I mainly use SSIS (SQL Server Integration Services) as the tool for creating ETL pipelines. But in the data warehouse world, we’re shifting more from on-prem solutions to the cloud and from conservative (and expensive) platforms to alternatives. This is especially true for ETL platforms. One promising alternative is Mage.ai.
Mage.ai as a ETL framework
“The most commonly used ETL platform for large and enterprise clients is often (maybe most often) the open-source Apache Airflow. It’s a powerful tool based on Python, but let’s face it – it’s quite complex. From installation, setting up pipelines and orchestration, to operation. However, similar, much more user-friendly open-source alternatives like Mage.ai are starting to appear.
Mage.ai is a framework designed to automate ETL processes – including pipelines and streaming. The tool offers a bunch of predefined connectors (Python/SQL scripts) for various sources, a clear file structure, dbt integrations and scalability options. The framework also supports a number of configuration settings, secret management, graph creation, testing scenarios, data cleaning, and more. The documentation is very good.”
Mage.ai installation is quite simple
“Mage.ai can be run on systems that support Docker – including Windows, Linux, and Mac. Installation can be done either via (i) Docker, (ii) pip, or (iii) Kubernetes, with Docker being the preferred method. You can check out a demo project at this URL – demo.mage.ai.

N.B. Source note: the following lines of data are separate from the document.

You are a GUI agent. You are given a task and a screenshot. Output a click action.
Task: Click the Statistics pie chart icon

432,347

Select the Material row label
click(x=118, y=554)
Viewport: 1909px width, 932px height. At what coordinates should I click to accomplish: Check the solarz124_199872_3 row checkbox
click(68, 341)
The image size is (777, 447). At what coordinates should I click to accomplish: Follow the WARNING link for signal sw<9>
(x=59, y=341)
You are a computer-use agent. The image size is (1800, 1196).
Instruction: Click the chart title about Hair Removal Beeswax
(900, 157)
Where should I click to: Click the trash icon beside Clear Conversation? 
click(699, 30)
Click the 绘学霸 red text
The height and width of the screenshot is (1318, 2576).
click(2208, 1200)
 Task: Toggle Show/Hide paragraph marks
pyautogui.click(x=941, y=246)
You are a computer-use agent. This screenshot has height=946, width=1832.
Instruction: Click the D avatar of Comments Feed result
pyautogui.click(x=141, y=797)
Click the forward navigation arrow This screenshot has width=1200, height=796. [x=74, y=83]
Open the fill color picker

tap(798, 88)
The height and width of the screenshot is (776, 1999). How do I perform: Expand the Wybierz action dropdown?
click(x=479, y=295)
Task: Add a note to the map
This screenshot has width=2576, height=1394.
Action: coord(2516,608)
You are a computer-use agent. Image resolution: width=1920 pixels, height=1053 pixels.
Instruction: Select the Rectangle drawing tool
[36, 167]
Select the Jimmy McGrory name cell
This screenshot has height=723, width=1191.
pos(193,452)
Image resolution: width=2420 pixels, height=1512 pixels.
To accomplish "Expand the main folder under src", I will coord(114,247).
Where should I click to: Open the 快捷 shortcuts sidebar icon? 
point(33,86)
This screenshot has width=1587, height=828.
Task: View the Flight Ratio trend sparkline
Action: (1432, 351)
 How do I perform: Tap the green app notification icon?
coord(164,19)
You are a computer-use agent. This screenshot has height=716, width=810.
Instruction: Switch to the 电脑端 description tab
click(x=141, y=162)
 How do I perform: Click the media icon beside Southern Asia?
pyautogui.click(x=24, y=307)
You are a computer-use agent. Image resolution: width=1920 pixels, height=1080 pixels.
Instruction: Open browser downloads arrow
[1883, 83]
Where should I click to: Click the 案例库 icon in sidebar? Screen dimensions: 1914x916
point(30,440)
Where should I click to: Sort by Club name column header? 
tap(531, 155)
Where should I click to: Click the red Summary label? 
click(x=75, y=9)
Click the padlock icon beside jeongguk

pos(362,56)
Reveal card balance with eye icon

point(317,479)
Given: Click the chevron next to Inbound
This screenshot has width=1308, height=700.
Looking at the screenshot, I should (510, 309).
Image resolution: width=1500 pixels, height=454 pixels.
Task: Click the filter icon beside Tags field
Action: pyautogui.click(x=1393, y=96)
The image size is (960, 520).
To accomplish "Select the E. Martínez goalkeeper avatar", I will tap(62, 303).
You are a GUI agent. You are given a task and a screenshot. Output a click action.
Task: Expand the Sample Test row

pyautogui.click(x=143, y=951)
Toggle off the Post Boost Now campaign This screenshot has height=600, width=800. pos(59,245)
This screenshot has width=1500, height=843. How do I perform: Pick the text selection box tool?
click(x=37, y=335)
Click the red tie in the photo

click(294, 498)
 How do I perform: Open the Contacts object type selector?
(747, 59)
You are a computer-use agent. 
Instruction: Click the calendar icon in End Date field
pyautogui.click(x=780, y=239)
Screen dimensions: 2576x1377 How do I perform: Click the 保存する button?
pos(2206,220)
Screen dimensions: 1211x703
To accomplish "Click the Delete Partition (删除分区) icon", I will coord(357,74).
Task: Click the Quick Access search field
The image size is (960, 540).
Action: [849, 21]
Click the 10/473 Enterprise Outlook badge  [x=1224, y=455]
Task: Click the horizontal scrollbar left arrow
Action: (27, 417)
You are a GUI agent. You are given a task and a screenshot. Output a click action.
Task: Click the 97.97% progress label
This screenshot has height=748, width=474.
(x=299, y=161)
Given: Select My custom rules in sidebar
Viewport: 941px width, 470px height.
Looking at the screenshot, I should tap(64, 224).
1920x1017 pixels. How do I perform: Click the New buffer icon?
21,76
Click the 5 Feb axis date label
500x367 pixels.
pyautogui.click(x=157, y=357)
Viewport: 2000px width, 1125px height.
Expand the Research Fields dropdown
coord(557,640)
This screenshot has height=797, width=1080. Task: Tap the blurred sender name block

Installation instructions can be found here – https://docs.mage.ai/getting-started/setup. The simplest (though not preferred) method of installation is through pip/conda.
- Create a conda environment janzednicek_mageai_article
- Then, open the terminal and activate the environment.
- Install mage.ai – First, I tried to install it using conda, but it didn’t work. However, it was successful with pip (see screenshot). Simply type pip install mage-ai
After installation we can start a first project
- Open terminal and go to folder where you want to create a new mage-ai project
- type mage start my_new_mage_project
After that, everything should be ready at localhost:6790/
I highly recommend to go through the demo project. Next time, we’ll create our first pipeline – we’ll create a connection to the Czech National Bank’s website as a data source, then download the currency rates and save all to a SQL Server database, which we’ll configure for this purpose in the io_config.yml file.